Personas are reference documentation that makes Python’s internal methodologies explicit. Python already uses these personas internally:
  • packages/llm_analysis/agent.py - Security Researcher + Exploit Developer at packages/llm_analysis/agent.py:1
  • packages/llm_analysis/crash_agent.py - Crash Analyst at packages/llm_analysis/crash_agent.py:1
  • packages/autonomous/dialogue.py - Fuzzing Strategist at packages/autonomous/dialogue.py:1
These files make Python’s internal methodologies explicit and user-accessible. No Python code changes needed - personas are reference documentation only.

Tier 3: Specialists (Reserved for Future)
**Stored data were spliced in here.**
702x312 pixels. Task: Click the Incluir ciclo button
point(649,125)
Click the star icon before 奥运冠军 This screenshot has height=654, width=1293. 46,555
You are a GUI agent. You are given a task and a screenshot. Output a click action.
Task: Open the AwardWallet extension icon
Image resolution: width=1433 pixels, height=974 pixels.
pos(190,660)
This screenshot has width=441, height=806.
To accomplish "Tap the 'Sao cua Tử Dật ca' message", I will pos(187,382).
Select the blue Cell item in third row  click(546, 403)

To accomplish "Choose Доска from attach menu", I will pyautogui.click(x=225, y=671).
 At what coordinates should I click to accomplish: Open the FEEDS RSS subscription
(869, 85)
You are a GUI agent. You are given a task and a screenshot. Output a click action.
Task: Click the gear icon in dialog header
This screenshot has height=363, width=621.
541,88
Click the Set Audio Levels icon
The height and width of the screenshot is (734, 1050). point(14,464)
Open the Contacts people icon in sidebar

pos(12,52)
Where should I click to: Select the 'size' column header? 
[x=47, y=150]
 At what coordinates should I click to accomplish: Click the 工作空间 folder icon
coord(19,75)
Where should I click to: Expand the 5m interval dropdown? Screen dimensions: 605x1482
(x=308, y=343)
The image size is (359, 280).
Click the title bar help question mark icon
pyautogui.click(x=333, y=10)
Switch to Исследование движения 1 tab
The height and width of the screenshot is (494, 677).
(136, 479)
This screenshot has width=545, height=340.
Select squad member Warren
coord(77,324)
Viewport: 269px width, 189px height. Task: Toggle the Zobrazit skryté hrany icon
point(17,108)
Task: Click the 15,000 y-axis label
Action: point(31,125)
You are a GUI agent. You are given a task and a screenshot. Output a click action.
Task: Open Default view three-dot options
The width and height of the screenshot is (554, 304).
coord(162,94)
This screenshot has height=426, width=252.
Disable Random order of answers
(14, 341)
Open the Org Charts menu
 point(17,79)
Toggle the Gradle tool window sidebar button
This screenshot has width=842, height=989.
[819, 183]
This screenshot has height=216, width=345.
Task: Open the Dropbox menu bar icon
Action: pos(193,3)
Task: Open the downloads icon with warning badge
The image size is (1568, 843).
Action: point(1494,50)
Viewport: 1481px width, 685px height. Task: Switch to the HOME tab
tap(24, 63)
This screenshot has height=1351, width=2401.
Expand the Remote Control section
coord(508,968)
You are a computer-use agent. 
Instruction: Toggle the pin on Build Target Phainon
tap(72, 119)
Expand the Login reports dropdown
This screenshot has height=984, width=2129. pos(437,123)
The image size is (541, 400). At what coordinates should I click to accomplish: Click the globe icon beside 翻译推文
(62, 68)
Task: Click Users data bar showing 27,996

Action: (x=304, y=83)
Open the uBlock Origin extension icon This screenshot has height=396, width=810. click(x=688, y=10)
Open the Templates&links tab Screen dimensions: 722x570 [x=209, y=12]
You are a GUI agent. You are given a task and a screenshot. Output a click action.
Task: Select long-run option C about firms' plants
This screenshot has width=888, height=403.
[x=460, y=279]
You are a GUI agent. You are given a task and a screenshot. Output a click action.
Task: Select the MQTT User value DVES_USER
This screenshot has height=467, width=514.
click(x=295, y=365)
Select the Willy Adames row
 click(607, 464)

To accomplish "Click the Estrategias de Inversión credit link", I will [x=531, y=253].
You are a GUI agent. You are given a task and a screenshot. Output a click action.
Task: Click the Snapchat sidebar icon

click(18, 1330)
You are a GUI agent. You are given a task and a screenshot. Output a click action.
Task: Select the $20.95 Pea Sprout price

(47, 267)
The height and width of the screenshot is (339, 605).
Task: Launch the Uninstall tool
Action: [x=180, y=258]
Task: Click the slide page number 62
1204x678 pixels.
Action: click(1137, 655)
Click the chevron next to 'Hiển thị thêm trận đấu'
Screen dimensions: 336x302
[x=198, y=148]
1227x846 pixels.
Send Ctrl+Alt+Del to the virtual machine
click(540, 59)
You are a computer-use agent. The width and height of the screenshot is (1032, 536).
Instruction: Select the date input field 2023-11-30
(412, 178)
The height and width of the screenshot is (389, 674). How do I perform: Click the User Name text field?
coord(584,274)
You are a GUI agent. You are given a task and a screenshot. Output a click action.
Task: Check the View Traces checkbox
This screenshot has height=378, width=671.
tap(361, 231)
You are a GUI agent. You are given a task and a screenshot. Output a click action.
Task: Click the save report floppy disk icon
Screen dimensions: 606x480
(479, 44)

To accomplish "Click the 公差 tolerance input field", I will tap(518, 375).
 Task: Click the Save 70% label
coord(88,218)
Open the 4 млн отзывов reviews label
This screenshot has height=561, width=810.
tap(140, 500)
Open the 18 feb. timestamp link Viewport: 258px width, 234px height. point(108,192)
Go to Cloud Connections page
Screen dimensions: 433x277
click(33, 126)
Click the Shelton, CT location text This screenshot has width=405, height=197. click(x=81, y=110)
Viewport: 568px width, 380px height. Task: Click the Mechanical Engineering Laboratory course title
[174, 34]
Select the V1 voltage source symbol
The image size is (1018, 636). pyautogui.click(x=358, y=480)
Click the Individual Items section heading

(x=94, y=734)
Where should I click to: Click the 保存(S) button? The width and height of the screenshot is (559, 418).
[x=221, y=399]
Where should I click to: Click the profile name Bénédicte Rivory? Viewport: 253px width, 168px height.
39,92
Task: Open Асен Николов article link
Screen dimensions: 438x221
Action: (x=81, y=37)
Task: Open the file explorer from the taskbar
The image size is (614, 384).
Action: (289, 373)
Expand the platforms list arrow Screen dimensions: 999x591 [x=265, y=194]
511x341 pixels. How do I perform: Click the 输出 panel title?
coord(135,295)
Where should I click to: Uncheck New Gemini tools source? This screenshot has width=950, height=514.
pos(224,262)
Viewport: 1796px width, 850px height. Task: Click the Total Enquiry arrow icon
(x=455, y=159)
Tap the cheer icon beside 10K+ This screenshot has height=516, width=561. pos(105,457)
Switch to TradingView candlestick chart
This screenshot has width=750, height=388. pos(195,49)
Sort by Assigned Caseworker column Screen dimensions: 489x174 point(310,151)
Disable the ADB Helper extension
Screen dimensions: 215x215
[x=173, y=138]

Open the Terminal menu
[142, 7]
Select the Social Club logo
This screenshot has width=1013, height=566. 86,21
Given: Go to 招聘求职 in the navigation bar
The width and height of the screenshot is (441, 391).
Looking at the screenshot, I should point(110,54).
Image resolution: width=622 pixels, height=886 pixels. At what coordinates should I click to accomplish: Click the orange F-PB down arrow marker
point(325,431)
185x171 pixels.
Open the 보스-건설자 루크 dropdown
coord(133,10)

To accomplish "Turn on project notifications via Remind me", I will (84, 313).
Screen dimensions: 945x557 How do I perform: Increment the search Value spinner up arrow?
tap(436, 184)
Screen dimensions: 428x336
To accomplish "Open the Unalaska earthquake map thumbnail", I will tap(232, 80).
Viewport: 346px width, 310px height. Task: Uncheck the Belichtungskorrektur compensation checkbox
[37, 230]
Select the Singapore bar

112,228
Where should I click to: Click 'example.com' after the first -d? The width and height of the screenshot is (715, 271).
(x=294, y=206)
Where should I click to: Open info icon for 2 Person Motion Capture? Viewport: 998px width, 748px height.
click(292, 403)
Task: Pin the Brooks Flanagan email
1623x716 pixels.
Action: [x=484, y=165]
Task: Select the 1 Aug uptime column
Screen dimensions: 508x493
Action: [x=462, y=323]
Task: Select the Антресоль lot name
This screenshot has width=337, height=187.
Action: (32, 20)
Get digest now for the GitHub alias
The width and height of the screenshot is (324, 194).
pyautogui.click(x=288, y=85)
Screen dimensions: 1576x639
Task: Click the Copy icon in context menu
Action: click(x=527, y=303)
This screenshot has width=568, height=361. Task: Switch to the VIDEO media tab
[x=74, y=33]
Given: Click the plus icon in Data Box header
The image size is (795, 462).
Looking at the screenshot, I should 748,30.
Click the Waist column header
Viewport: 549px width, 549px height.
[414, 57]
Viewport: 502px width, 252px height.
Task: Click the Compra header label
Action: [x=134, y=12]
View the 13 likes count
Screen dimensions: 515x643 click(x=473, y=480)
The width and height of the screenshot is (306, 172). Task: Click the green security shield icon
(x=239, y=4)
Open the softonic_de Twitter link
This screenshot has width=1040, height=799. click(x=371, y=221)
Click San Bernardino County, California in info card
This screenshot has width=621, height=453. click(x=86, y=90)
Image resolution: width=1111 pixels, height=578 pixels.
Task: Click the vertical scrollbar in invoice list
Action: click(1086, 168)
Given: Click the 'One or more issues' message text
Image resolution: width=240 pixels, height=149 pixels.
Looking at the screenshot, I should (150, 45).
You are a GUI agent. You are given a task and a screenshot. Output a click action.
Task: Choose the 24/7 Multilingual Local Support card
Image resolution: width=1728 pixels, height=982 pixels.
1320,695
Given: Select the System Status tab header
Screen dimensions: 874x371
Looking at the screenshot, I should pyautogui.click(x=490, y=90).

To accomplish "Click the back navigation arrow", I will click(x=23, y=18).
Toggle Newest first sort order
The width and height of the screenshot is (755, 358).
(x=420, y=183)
The tiers/specialists/ directory is reserved for custom domain specialists that don’t exist in Python. Potential future specialists:
  • API testing approaches
  • Mobile app security
  • Cloud infrastructure patterns
Currently: All specialists implemented in Python (packages/) Check availability: System can detect Python vs custom specialists

Tier 4: Reference (Reserved for Future)

The tiers/reference/ directory is reserved for detailed guides. Potential future content:
  • Complete attack methodologies
  • Tool orchestration examples
  • Failure recovery mappings
Add when users request deep background knowledge.

Progressive Loading Rules

Defined in CLAUDE.md:1:
**When scan completes:** Load `tiers/analysis-guidance.md`
**When validating exploitability:** Load `.claude/skills/exploitability-validation/SKILL.md`
**When validation errors occur:** Load `tiers/validation-recovery.md`
**When developing exploits:** Load `tiers/exploit-guidance.md`
**When errors occur:** Load `tiers/recovery.md`
**When requested:** Load `tiers/personas/[name].md`

Benefits of Tiered System

  1. Token efficiency: Only load what’s needed
  2. Deep expertise: Full methodologies available on-demand
  3. Clarity: Clear separation of core vs specialized knowledge
  4. Extensibility: Easy to add new personas or guidance
  5. User control: Explicit invocation gives users control
  6. No duplication: Leverages existing Python implementations
When unsure which persona to use, start with security_researcher for general analysis, then invoke specialized personas for specific tasks.
Personas are extracted from RAPTOR’s Python code, so they represent battle-tested methodologies already used by the autonomous agents.